» WORK REQUEST:
Please filter the data below down to the lines holding the string "page".

===== SUPPLIED MATERIAL =====

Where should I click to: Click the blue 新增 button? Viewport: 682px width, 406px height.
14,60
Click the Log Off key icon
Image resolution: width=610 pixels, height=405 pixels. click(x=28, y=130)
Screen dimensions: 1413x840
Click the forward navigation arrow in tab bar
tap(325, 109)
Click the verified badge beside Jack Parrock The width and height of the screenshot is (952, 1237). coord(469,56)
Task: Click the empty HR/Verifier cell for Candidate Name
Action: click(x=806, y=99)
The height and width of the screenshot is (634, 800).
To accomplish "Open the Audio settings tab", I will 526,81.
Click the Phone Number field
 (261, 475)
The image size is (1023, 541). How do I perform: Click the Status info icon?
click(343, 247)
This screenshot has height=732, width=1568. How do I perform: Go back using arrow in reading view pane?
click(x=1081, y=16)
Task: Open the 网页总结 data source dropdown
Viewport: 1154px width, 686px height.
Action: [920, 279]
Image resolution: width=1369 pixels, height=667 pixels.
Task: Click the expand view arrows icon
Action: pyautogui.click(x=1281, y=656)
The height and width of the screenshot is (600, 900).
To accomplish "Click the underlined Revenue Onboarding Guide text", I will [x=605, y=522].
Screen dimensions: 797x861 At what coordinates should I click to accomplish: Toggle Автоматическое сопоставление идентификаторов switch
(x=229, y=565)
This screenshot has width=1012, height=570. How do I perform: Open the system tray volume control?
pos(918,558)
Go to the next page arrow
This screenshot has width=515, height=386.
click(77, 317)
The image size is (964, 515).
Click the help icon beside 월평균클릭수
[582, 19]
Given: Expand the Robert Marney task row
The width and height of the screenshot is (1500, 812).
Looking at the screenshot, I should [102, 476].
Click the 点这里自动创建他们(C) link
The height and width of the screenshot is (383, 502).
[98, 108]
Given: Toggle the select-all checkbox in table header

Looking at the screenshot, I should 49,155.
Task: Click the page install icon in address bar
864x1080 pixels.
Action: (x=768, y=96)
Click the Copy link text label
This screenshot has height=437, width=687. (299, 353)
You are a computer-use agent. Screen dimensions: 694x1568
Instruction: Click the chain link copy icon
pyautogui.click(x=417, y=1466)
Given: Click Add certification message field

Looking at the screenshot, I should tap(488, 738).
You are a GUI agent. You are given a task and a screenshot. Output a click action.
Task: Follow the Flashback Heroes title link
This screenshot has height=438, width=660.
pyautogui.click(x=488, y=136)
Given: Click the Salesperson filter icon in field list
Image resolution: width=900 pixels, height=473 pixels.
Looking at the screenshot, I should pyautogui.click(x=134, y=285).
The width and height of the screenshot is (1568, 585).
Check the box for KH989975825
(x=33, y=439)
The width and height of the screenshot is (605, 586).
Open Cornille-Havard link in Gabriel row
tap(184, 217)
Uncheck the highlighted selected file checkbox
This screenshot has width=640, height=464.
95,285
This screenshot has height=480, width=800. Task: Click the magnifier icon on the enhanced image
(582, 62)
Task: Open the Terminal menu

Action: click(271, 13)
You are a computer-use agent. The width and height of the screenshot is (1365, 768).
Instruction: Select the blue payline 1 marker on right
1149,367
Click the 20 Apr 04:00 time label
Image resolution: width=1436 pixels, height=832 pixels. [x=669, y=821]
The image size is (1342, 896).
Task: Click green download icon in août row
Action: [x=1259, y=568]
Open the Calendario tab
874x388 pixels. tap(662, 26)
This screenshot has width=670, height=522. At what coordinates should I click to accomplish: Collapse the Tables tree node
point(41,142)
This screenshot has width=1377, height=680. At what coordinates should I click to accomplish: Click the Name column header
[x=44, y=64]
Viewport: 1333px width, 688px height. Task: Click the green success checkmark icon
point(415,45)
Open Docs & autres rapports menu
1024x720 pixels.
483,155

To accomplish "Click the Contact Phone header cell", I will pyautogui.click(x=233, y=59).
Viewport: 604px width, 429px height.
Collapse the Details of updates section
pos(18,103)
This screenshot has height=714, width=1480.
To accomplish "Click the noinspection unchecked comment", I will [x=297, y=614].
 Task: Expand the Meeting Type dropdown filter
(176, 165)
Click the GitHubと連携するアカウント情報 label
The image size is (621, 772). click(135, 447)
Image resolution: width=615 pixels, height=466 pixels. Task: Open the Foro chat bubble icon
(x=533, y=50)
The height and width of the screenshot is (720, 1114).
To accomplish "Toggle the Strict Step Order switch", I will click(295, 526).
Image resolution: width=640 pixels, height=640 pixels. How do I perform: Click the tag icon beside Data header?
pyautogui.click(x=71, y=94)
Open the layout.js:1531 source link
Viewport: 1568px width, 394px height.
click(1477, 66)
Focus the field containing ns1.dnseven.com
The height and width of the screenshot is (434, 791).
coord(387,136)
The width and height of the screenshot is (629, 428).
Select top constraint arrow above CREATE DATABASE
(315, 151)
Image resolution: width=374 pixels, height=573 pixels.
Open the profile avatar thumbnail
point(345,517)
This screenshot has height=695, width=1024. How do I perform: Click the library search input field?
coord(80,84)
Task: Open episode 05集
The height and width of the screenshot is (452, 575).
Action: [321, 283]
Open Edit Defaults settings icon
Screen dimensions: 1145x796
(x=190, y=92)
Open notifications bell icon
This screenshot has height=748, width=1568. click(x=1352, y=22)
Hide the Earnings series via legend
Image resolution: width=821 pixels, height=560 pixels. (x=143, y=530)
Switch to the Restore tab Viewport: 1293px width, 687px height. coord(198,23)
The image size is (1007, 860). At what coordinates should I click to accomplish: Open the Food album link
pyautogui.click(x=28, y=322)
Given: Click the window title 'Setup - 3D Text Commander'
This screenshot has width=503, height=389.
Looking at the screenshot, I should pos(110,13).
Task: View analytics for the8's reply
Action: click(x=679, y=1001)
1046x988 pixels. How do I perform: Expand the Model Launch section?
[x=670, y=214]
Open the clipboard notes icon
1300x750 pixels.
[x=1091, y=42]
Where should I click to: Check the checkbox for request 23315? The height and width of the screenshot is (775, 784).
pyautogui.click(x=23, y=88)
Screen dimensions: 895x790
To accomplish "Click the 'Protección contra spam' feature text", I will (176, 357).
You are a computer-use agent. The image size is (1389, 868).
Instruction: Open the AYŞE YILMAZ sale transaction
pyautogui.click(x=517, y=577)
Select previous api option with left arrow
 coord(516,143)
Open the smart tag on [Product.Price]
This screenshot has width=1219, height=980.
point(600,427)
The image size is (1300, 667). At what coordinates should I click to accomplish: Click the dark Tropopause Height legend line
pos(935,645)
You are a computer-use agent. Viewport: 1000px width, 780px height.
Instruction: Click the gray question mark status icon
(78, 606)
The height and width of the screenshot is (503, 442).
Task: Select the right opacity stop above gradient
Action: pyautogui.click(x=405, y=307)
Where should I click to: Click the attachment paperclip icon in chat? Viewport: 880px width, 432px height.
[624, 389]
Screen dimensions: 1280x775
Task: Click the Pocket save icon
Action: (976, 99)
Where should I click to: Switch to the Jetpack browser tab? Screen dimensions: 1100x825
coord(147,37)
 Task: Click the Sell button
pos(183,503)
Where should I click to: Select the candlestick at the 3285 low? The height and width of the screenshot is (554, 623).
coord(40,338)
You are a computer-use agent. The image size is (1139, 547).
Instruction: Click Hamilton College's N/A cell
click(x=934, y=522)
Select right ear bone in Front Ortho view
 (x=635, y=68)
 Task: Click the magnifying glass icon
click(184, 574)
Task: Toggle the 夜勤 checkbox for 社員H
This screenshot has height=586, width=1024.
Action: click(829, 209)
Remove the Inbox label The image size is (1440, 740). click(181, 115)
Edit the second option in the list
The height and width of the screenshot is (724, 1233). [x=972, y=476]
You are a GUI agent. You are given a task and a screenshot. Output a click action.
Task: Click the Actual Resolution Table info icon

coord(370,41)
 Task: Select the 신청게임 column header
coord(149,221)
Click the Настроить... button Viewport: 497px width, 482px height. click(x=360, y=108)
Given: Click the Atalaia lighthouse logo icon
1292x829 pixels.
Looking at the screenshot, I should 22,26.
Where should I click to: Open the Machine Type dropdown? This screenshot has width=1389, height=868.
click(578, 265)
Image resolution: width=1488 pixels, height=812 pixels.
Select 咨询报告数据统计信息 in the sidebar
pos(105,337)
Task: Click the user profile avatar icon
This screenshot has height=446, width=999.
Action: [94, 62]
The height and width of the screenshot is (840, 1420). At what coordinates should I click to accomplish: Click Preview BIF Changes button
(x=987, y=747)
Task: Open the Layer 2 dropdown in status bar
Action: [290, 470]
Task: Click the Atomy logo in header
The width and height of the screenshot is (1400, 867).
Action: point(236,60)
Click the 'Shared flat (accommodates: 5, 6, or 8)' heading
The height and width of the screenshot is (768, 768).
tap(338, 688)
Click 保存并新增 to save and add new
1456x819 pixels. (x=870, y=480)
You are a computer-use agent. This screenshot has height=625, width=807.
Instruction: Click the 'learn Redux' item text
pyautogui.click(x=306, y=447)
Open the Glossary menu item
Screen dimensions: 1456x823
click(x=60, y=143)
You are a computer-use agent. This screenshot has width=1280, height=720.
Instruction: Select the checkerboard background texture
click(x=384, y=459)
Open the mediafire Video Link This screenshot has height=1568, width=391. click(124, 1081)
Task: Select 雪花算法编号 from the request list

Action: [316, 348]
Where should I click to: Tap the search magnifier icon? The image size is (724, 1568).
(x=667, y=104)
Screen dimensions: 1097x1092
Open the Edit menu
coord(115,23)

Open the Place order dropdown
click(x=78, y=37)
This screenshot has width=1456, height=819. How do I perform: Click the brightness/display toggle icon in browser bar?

=====

» REPLY TO THE TASK:
Go to the next page arrow
Task: Click the page install icon in address bar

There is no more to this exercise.